Still, stress and whatever worries might have been alleviated, I was a bit disappointed not to mention sore and tired. I went to the doctor before going to bed to see if they had an X-Ray or anything because my foot hurt so much (even with two painkillers) that I thought I must have done something pretty serious to it. The secretary didn’t know what an X-Ray was and wouldn’t let me ask the English speaking doctor without opening a file. I wasn’t getting in a better mood, that’s for sure. It was time for a few hours or mid-afternoon sleep but when I went back to the hostel he had given my bed away to someone else and (with my permission) wanted me to move to another room with smaller creakier beds and terrible mattresses. Of course, there really was no option as the new guy’s backpack was all over my bed and in my fatigue I could have killed the overly friendly hostel owner, Pancho. “I don’t care what else might be around here, I’m out tomorrow” I decided. I managed to get an hour of sleep or so and then woke up and went out for beer and dinner with my Swiss roommate, Denise, who was a pretty nice girl and probably pretty good company considering that I didn’t fall asleep on the table in front of her, even with two beer in me.

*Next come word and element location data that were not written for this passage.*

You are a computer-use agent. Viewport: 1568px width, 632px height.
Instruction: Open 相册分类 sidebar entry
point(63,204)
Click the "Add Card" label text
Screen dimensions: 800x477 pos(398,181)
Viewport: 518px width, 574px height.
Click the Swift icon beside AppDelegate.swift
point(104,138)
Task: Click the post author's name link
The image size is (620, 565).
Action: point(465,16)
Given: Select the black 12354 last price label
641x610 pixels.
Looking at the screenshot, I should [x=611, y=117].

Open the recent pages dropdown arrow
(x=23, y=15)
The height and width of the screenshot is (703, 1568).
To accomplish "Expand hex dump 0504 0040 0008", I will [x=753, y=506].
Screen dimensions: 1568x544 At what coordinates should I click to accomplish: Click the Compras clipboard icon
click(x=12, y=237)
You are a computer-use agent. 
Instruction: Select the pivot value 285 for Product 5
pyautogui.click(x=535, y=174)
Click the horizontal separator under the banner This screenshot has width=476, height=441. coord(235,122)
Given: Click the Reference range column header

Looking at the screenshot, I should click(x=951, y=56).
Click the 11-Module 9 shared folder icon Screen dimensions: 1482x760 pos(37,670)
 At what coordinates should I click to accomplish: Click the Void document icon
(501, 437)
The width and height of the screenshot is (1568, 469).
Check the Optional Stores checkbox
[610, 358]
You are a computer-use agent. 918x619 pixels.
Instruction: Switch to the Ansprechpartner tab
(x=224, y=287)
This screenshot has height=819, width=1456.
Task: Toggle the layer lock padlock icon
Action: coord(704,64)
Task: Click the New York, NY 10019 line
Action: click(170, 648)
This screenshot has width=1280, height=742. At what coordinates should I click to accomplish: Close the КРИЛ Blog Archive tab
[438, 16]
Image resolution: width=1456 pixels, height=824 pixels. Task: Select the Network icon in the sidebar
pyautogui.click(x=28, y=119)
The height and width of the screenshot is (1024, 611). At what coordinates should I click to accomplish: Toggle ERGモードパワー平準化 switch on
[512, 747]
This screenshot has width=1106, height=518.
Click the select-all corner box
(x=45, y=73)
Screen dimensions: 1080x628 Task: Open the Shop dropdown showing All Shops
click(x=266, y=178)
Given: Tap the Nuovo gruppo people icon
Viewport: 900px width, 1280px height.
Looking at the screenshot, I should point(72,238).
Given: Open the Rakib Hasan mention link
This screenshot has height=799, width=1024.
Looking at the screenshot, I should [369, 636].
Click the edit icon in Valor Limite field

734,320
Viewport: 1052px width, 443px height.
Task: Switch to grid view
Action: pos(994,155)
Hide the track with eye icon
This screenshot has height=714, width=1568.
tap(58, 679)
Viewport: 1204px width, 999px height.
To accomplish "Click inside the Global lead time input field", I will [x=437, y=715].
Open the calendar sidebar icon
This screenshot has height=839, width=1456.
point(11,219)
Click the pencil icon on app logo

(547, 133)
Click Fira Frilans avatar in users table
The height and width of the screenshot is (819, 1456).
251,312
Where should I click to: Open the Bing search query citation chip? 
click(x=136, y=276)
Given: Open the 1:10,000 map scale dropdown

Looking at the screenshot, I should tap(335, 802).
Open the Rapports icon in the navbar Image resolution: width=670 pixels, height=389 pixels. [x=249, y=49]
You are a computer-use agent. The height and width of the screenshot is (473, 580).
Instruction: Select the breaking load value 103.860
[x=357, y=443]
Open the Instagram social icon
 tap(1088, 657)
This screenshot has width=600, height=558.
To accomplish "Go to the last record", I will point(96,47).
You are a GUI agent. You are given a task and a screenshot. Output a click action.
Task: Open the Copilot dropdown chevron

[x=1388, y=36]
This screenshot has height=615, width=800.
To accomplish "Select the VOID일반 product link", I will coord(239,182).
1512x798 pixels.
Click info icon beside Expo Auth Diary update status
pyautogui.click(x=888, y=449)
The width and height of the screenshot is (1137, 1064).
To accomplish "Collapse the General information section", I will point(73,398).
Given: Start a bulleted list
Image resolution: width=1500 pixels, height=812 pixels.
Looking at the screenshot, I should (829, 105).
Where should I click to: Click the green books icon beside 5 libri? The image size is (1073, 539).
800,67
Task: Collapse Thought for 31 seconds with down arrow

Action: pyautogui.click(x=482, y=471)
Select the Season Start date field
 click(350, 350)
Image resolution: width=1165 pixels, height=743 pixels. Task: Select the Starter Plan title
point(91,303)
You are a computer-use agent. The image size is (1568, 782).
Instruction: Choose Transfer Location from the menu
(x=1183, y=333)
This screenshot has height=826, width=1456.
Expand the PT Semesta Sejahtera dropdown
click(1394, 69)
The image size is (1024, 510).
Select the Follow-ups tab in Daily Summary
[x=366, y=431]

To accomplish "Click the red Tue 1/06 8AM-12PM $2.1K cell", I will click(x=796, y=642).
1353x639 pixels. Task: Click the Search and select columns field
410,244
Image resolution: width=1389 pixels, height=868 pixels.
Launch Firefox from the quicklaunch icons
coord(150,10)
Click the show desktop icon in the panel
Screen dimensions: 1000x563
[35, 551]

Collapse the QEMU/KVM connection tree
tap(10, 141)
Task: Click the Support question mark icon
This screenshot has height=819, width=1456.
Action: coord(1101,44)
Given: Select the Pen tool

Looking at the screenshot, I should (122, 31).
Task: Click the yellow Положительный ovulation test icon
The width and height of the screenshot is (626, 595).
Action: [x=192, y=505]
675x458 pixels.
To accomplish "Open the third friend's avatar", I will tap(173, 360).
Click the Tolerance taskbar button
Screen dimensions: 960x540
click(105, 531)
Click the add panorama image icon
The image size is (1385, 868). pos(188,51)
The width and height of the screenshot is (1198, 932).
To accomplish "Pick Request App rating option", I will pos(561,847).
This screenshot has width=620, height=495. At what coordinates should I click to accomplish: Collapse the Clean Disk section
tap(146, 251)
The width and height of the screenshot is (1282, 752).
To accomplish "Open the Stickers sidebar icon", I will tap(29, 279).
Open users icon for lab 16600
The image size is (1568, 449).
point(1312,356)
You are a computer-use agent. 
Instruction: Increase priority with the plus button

The nearby hot springs would have been handy for my sore joints and foot, there’s a famous scenic walk nearby (not ready for it yet), flowers leftover from the recent festival of flowers, and more but after my sleep that night any doubts I had about leaving left me. I was so tired I should have slept straight through the night and into the next day but I was up from 3-5 swatting at the hundreds of mosquitoes buzzing in my ears, trying to keep from overheating, and trying to keep my whole body under the sheets while always aware that the slightest twitch sent loud creaking noises that could be heard on both coasts. I left the next morning for Santa Catalina as Boquete had offered me one thing at least, and that was first hand accounts of recent SCUBA dives with whale sharks AND manta rays. I set off with Raj, Clint, and Kenny for Panama’s Pacific coast and left Boquete and Central America’s last volcano behind me, beautiful but deadly.